The Supreme Court's Age Verification Ruling Creates New Reality for Digital Identities

In a recent blog, "Online Age Verification: A Roadmap", I explored the complex issues surrounding online age verification and how Texas's law for app stores was indicative of a growing national trend towards stricter digital age verification to protect minors from harmful online content. At the same time, I argued that there was a need to balance these types of measures with protection with free speech, privacy concerns, and the practical challenges of implementation.

On Friday, June 27, the Supreme Court of the United States ruled that the Texas age verification law is constitutional. This will undoubtedly be seen as a bellwether decision in the history of privacy legislation, and while we can’t know for sure how this will be manifested for individuals and businesses, we know that it portends a dramatically altered landscape for digital privacy.

For organizations that will now be mandated to verify for age, it will require that they apply new tactics of identity verification to their current approach. But it also means they will be faced with a new set of challenges for protecting the privacy of user data. The latter challenge is not merely a checklist-able set of goals. Organizations will need to establish and maintain trust by virtue of how carefully they protect that data. There is an understanding that there is a type of sanctity that exists in the customer-provider relationship, and this law

For decades, the internet has operated under the fiction that online access is a free-for-all, where a simple "I am 18" checkbox was a sufficient gate. But that era is over. The Court has just sanctioned a new reality, and with this ruling, has made it clear that the state has a compelling interest in erecting verifiable, digital fences.

It could be interpreted that in his majority opinion, Justice Thomas dismissed the very notion that online age verification is a uniquely insurmountable or privacy-invasive burden. The opinion analogizes online age checks to a store clerk asking for an ID—a "long, widespread, and unchallenged practice."

This ruling is a direct challenge to the privacy-by-design principles our industry has long championed. The Court has declared that the perceived social good of protecting minors outweighs the incidental privacy burdens on adults. They've handed a blank check to state legislatures. The Texas law is a blunt instrument, targeting "sexual material harmful to minors." But the logic of this ruling can be applied to any sector where age is a factor:

• Social Media: Expect mandates to age-gate content, feeds, and interactions. The "I'm 13" checkbox will be replaced with a hard identity check.
• Gaming: The days of unregulated loot boxes and in-game economies for all ages are numbered.
• Fintech: Expect new scrutiny on who can access crypto exchanges, trading platforms, and other financial services.
• Cannabis & Alcohol: Online delivery services, already navigating a patchwork of state laws, will face a new federal-level legal framework for enforcement.

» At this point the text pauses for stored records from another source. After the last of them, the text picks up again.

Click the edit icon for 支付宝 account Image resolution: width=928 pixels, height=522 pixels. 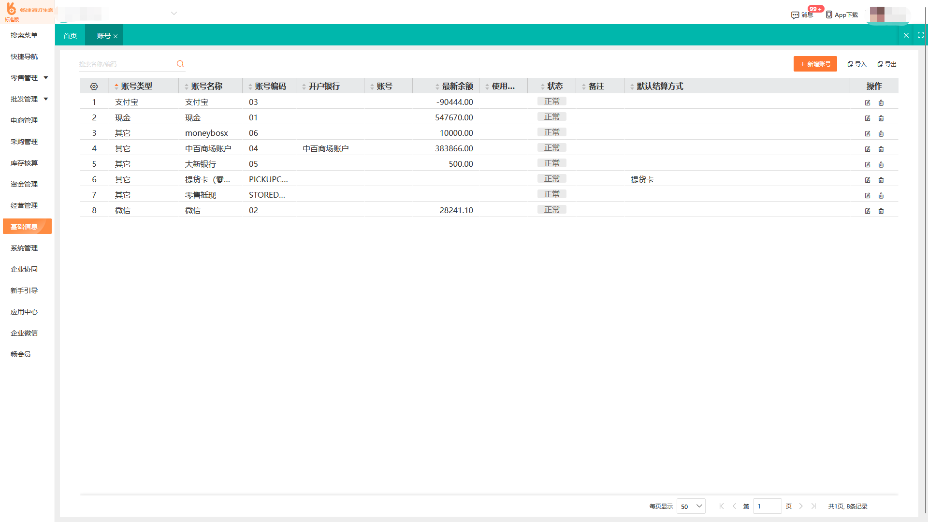[x=868, y=102]
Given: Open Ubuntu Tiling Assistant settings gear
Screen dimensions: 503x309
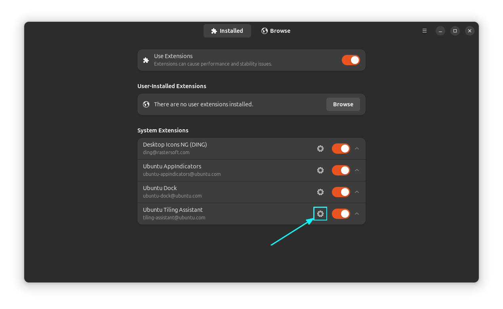Looking at the screenshot, I should click(x=320, y=214).
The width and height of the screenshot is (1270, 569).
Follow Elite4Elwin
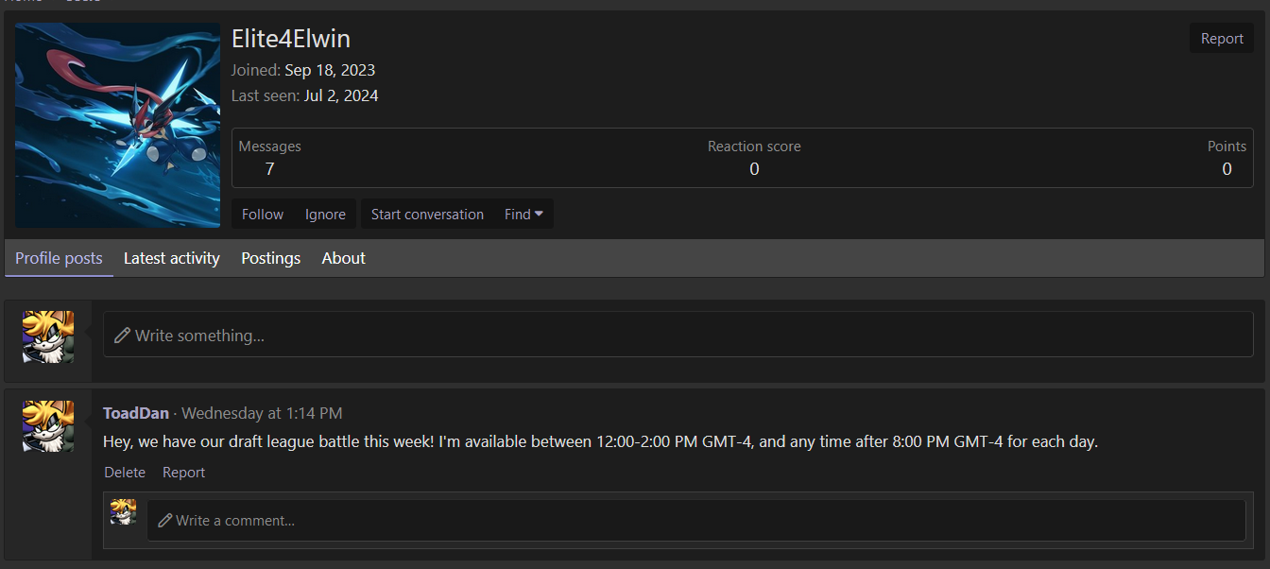click(x=262, y=214)
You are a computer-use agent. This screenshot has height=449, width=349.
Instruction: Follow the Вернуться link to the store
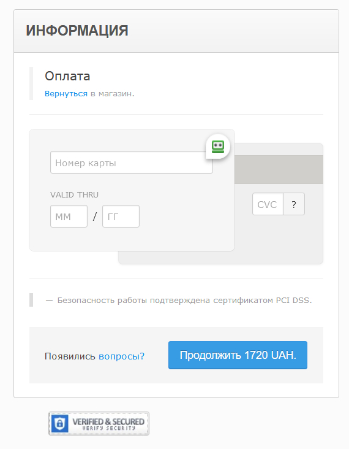coord(66,94)
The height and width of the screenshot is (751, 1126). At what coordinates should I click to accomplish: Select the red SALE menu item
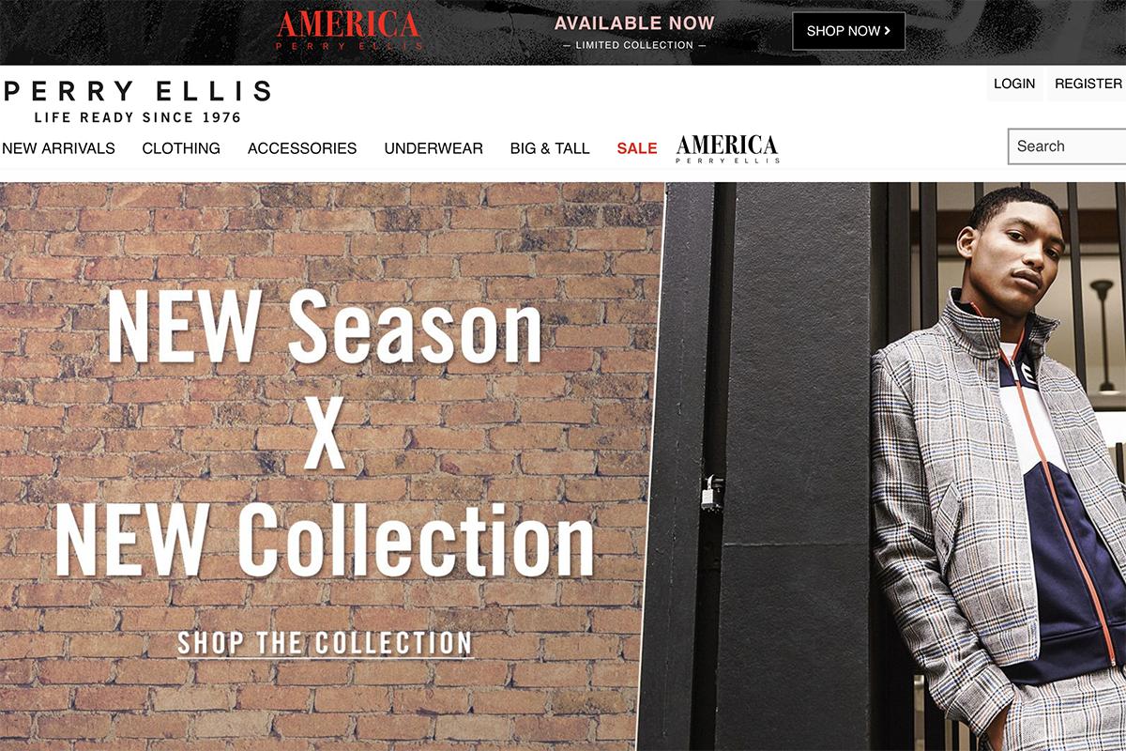[637, 148]
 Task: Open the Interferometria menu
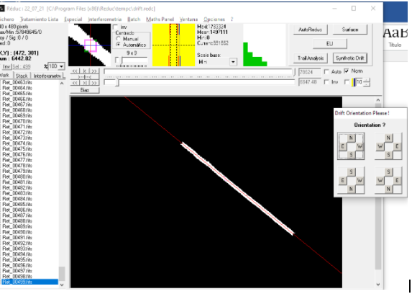click(104, 19)
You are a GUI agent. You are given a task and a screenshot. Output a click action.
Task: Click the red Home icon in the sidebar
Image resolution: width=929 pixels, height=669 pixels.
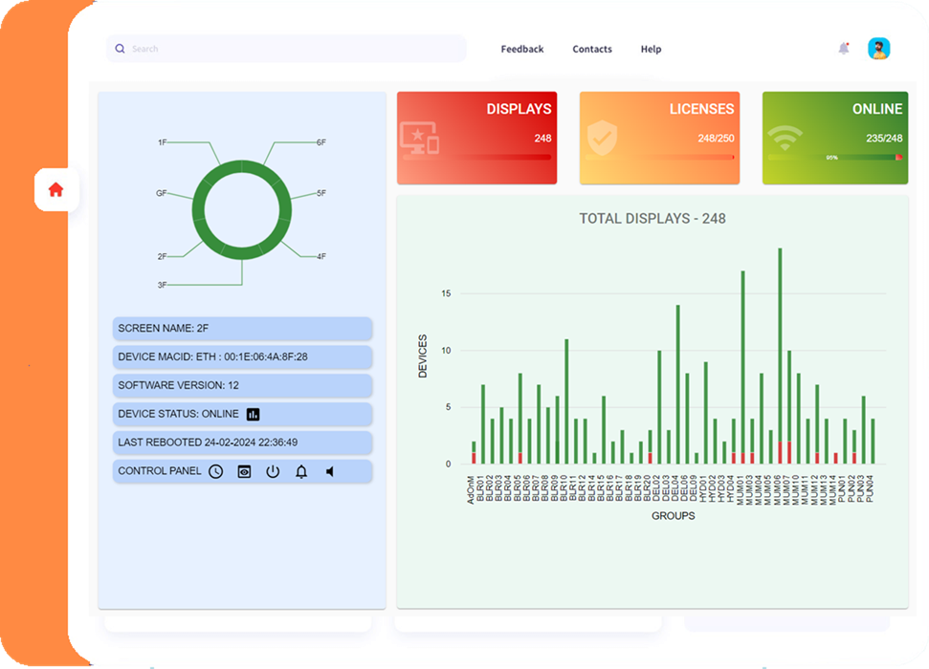click(55, 190)
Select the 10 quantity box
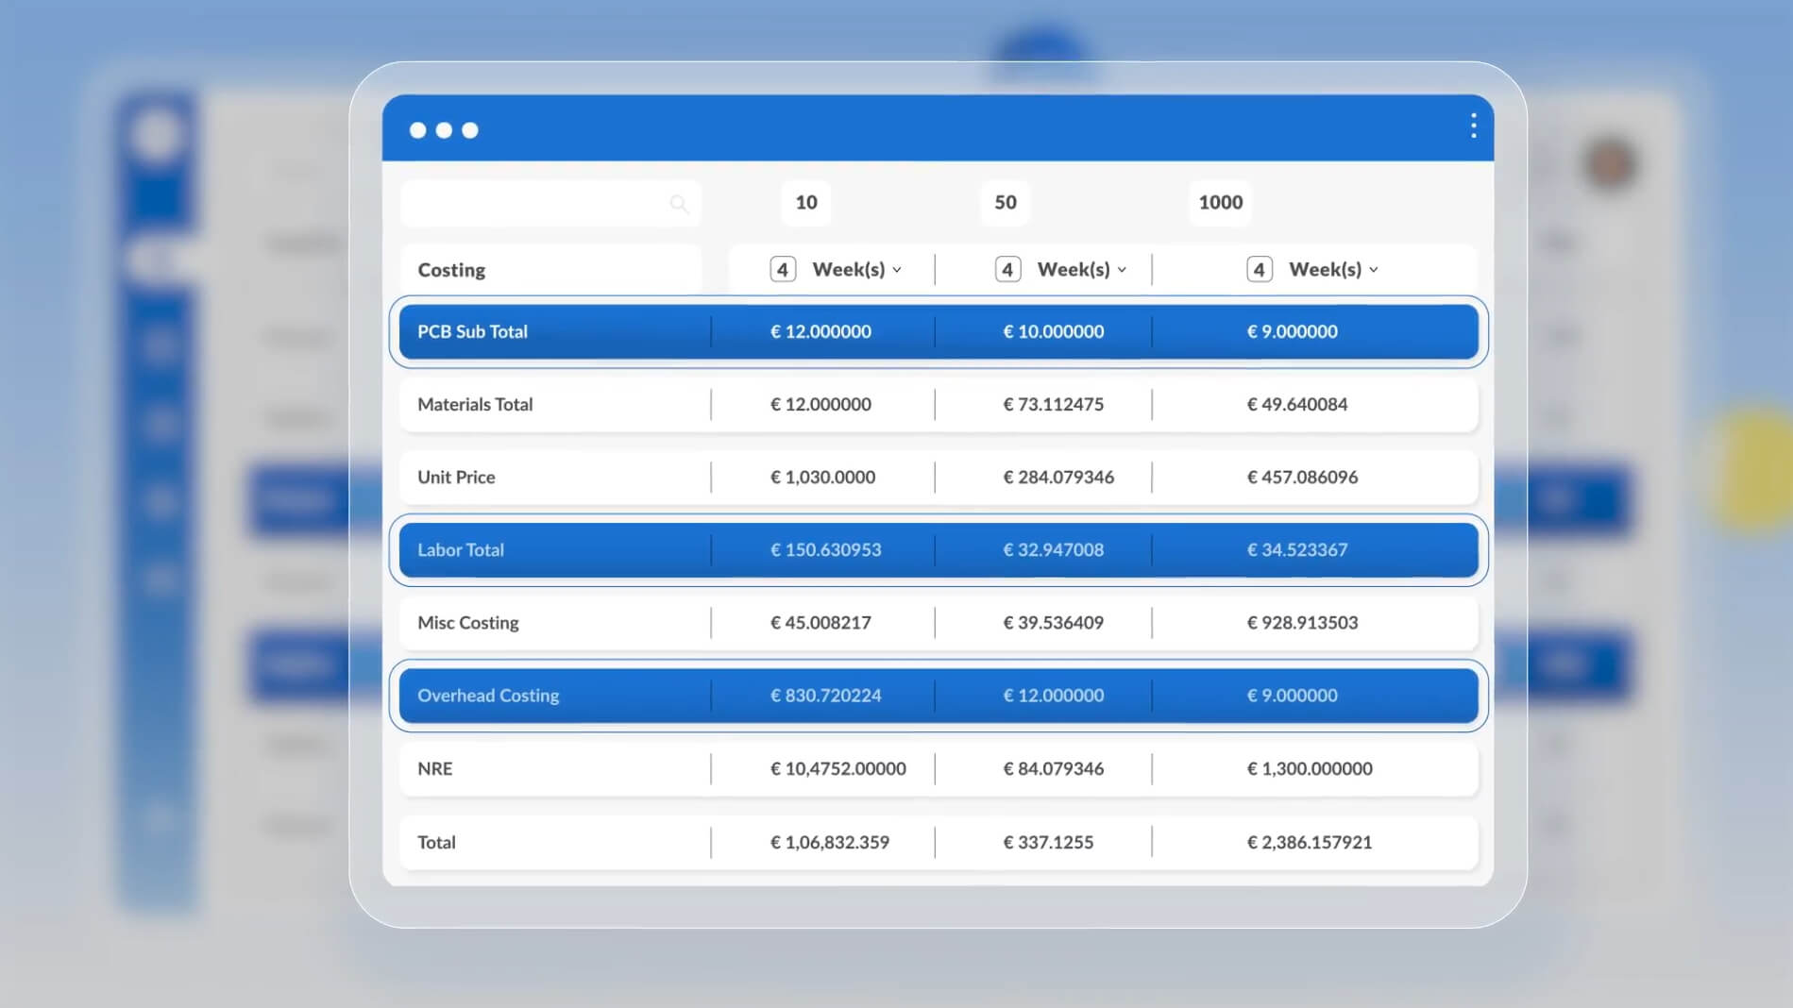The width and height of the screenshot is (1793, 1008). point(805,203)
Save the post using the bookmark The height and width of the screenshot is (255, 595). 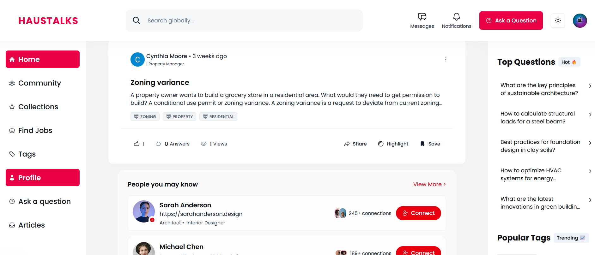coord(422,144)
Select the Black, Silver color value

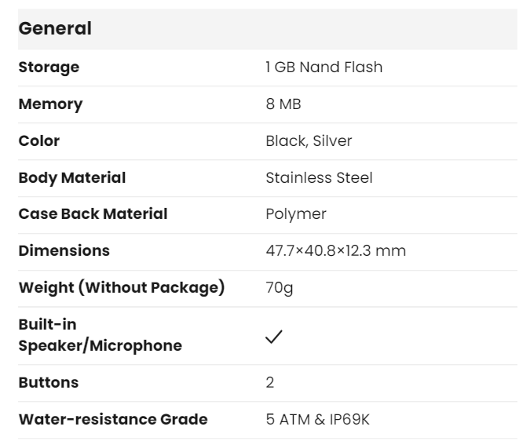point(309,141)
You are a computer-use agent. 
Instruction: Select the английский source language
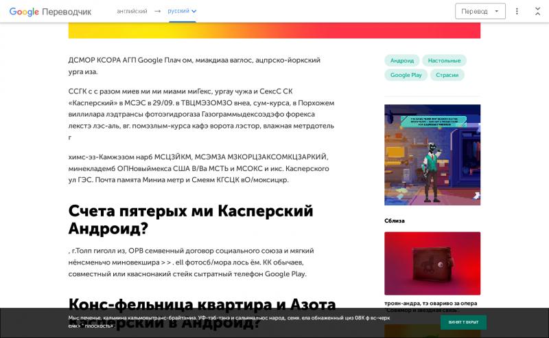pyautogui.click(x=131, y=12)
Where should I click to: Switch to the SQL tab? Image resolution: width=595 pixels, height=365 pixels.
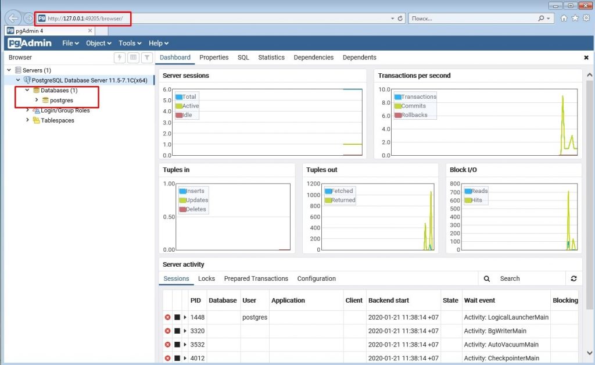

The question is no longer if these laws are coming, but how many jurisdictions will adopt and enact them. The Court’s decision creates a vacuum of responsibility, shifting the burden of protecting a user's sensitive data onto the very platforms and verification providers that are now mandated to collect it.

Those of us in this field are no longer just enabling access; we are now the gatekeepers, and the legal system has just given us a wide berth with which to operate as it relates to users’ data. The fraud and identity risks inherent in this new paradigm are enormous. The race is on to build the secure, private, and user-centric playbook that the market—and now the courts—demand.

A Proposal for Moving Forward: A Secure Age Verification Playbook

At Prove, we believe the solution lies in a secure, privacy-first approach to age verification. A successful playbook must address the following:

• Privacy by Design: Solutions must be built from the ground up to minimize data collection. The goal should be to verify age, not to collect and store sensitive user data.
• Decentralized Verification: Rather than requiring users to upload their IDs to every site they visit, a secure system would allow users to verify their age once with a trusted third-party service, which can then issue a privacy-preserving token or credential.
• Data Minimization: Companies should only collect the data necessary for verification and nothing more. The less data stored, the less there is to lose in a breach.
• User Control: Users should have control over their data and the verification process. They should be empowered to choose how they verify their age and who has access to their information.

The Supreme Court's ruling will force digital identity verification to adapt. For companies that are proactive and prioritize user privacy and security, this is an opportunity to build trust and demonstrate a commitment to responsible digital citizenship.